▶ **Tâches à réaliser**:
a: D'après le passage sur l'histoire agricole, quelle part de la production mondiale de betteraves à sucre l'Europe représentait-elle en 1948/52 ?
b: Recopiez mot pour mot le passage sur l'histoire agricole, depuis « 12. Signalons que » jusqu'à « celle du blé. » inclus.
c: Rédigez la suite du passage sur l'histoire agricole, en commençant après sa dernière phrase.

12. Signalons que ce n'est qu'à partir des années 1830 que la production de sucre de betteraves a commencé a atteindre des quantités significatives. Selon nos estimations, basées sur les données nationales, la production des pays développés était, vers 1840, de l'ordre des 50 000 tonnes (soit 0,2 kg par habitant), mais atteignait 7 940 000 tonnes en 1909/13 (soit 13,8 kg par habitant). Actuellement, le volume des betteraves à sucre récoltées en Europe atteint une quantité supérieure à celle du blé.

13. En 1948/52, l'Europe représentait 65 % de la production mondiale de betteraves à sucre (l'URSS 23 % et l'Amérique du Nord 12 %). Pour 1982/86, il s'agit respectivement de 52 %, 29 % et 8 %.

14. Il y eut d'abord, au début des années 1930, la mise au point d'un procédé qui permit d'éliminer une odeur désagréable de l'huile de soja. Et, plus tard, de procédés d'extraction de cette huile par solvants qui permirent d'accroître la proportion d'huile.

15. Cela est bien entendu une simplification, puisque par exemple un des deux avantages majeurs du semoir — introduit au début de la révolution agricole — était de réduire les besoins en semence (l'autre étant le gain de productivité).

16. Le calcul est très simple. Si nous postulons des rendements moyens de céréales de 8,5 quintaux à l'hectare pour 1800 et de 13,0 quintaux pour 1910, dans l'hypothèse des 8,5 quintaux il faut déduire environ 15 % pour les semences contre environ 10 % dans l'hypothèse des 13,0 quintaux. Donc, en termes nets, les 8,5 quintaux deviennent 7,2 quintaux et les 13,0 quintaux deviennent 11,7 quintaux.

17. Signalons qu'il ne faut pas déduire de ces ratios en grains des ratios strictement identiques en poids ; car, en règle générale, le poids moyen des grains récoltés est un peu plus faible que celui des grains retenus pour les semences.

18. Slicher van Bath, B. H., The Agrarian History of Western Europe : A.D. 500-1850, Londres, 1963 Google Scholar.

19. L'utilisation de calories directes (pour la définition voir note 6), bien qu'impliquant une part d'arbitraire, se justifie pleinement. Les progrès de l'élevage amènent, en effet, une modification de ces coefficients : d'une part, la tendance à l'abattage d'animaux plus jeunes entraîne une réduction des calories absorbées par l'« entretien de l'animal » ; d'autre part, l'amélioration des races et des techniques d'élevage proprement dites conduit à l'accroissement du rendement énergétique (accroissement du nombre de calories de viande produites pour une quantité donnée de fourrage ou d'autres aliments absorbés par l'animal). Par conséquent, au fur et à mesure que l'agriculture se développe, le coefficient en question se restreint.

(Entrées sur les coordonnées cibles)

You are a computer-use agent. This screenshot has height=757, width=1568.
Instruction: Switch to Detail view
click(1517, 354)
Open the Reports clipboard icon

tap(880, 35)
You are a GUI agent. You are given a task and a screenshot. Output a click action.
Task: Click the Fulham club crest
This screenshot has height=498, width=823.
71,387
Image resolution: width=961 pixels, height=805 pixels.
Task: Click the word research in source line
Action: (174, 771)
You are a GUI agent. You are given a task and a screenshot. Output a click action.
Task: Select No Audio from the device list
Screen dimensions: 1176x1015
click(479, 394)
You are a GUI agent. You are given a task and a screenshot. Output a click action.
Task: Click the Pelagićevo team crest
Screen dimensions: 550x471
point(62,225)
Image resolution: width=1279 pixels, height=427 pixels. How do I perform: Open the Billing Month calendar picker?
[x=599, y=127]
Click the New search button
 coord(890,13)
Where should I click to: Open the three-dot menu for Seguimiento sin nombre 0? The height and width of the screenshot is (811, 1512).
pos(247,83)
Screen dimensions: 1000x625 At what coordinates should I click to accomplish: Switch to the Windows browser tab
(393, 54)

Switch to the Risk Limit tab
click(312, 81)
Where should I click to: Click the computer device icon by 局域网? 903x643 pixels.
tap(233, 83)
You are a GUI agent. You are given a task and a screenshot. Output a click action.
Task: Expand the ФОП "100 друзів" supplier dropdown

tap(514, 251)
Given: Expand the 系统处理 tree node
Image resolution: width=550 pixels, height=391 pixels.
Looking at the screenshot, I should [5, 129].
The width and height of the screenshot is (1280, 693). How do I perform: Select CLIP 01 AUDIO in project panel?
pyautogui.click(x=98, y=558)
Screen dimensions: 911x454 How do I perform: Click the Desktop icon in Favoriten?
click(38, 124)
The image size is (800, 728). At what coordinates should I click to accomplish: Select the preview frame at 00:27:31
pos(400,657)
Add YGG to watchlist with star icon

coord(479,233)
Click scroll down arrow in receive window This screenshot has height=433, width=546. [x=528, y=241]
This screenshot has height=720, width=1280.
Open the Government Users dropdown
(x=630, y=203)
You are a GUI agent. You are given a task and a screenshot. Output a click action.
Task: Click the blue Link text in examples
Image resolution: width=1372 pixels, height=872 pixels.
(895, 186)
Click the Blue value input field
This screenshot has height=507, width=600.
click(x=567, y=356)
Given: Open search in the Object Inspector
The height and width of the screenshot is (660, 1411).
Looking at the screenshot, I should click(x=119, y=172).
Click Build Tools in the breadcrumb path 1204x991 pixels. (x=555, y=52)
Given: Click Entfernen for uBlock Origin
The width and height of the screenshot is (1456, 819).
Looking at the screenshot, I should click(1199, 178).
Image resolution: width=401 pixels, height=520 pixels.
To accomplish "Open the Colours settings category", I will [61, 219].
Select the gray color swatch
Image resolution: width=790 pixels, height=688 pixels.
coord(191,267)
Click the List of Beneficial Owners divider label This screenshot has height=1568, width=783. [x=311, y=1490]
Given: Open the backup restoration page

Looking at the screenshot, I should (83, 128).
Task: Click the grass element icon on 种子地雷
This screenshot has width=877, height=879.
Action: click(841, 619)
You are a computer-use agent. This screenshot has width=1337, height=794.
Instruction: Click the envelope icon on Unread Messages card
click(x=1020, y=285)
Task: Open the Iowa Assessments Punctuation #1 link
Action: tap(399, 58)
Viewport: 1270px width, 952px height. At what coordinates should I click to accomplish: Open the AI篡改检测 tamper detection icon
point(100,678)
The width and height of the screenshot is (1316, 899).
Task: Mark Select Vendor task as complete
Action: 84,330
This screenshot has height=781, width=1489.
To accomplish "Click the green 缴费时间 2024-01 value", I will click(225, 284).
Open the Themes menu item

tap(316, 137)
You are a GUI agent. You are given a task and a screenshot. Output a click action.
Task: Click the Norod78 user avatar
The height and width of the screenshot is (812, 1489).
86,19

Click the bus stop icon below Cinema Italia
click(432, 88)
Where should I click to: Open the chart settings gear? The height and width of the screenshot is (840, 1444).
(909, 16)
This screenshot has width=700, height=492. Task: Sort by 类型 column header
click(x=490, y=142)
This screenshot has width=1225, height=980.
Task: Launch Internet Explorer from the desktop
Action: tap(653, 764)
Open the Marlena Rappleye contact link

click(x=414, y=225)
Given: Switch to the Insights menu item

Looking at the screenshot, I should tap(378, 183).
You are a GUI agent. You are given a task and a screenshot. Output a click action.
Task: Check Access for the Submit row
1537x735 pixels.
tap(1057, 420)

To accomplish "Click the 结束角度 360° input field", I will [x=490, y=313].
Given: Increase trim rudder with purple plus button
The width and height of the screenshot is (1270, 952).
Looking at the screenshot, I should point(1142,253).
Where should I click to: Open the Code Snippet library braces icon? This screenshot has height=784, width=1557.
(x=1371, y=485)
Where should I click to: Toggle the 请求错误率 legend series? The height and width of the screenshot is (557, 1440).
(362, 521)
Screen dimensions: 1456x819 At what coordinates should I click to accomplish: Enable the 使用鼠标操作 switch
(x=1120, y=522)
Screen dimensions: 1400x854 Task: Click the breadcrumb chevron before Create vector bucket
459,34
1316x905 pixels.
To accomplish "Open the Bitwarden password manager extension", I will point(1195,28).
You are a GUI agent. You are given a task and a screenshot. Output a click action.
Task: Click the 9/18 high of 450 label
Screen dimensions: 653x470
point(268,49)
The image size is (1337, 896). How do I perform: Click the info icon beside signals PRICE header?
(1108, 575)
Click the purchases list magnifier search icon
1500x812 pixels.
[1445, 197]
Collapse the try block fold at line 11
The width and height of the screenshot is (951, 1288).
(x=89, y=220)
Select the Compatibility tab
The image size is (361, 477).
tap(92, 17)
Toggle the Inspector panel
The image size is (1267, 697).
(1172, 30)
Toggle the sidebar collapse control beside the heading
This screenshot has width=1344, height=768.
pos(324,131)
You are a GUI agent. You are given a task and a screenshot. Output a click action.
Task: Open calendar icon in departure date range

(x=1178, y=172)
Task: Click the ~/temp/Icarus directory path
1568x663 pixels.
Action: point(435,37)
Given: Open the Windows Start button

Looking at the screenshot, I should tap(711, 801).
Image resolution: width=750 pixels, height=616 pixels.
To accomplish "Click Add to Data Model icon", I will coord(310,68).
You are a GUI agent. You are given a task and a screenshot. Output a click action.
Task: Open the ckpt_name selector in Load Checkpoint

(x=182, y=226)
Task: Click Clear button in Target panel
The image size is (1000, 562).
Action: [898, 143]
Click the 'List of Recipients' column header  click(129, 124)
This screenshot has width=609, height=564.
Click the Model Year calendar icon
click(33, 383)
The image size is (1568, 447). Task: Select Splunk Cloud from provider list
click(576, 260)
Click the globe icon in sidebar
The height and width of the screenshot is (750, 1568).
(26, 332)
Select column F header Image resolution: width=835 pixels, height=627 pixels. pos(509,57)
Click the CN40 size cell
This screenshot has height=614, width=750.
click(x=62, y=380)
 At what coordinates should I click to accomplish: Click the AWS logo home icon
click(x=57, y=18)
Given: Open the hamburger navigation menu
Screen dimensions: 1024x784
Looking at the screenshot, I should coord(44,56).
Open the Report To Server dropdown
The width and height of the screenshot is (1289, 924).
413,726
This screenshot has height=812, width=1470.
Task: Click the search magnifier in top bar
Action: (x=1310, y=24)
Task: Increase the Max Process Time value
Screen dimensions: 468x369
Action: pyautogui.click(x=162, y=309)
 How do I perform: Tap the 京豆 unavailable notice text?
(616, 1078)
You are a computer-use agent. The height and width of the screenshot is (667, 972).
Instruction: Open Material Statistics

▶ **Réponses aux tâches**:
a: 65 %.

b:
12. Signalons que ce n'est qu'à partir des années 1830 que la production de sucre de betteraves a commencé a atteindre des quantités significatives. Selon nos estimations, basées sur les données nationales, la production des pays développés était, vers 1840, de l'ordre des 50 000 tonnes (soit 0,2 kg par habitant), mais atteignait 7 940 000 tonnes en 1909/13 (soit 13,8 kg par habitant). Actuellement, le volume des betteraves à sucre récoltées en Europe atteint une quantité supérieure à celle du blé.

c:
20. Sans parler du xixe siècle, signalons que, même pour la période contemporaine, c'est un domaine fort peu couvert par les statistiques et pour cause : l'essentiel du travail agricole étant le fait d'agriculteurs indépendants et les horaires quotidiens de travail effectif variant considérablement selon les saisons. D'ailleurs il est significatif que dans la publication la plus complète du B.I.T. (Bureau international du travail) — qui porte sur la durée du travail — il n'est même pas fait mention du travail agricole (A. A. Evans, Hours of Work in Industrialized Countries, Genève, 1975 ; nouvelle impression 1978). D'ailleurs dans l' Annuaire statistique du travail du même organisme ne figure aucune série sur la durée du travail dans l'agriculture, alors qu'une cinquantaine de pages sont consacrées chaque année à la durée du travail dans d'autres secteurs.

21. La quasi-totalité des rares indices actuels de la productivité agricole a une méthodologie très voisine de celle que nous avons utilisée, les différences portant essentiellement sur la pondération pour la totalisation de la production. Pour un aperçu des problèmes méthodologiques en ce domaine voir notamment W. Peterson et Y. Hayami, « Technological Change in Agriculture », dans L. R. Marin éd., Survey of Agricultural Economic Literature 1940's to 1970's, vol. 1, Métropolis, 1977 (pp. 497-540). Il va de soi que l'idéal pour les calculs de productivité (ce qui est parfois possible pour des secteurs industriels) serait de tenir compte de tous les facteurs de production (capitaux, machines, etc.). Mais, comme le souligne dans son manuel Raymond Barre (Économie politique, vol. I, Paris, 1955, p. 424) il faut bien reconnaître que « le plus souvent la notion usuelle de productivité est la productivité du travail humain ». C'est à peu près dans les mêmes termes que s'exprimait en 1949 Michel Cépède dans son excellente synthèse « La mesure de la productivité en agriculture » (Études et monographies. Revue du ministère de l'Agriculture, n° 5, mai 1949, pp. 85-101) : « La conception la plus courante de la “ productivité “ concerne celle du travail humain » (p. 91).Et ceci est resté valable jusqu'à aujourd'hui non seulement pour l'agriculture mais aussi pour les autres secteurs.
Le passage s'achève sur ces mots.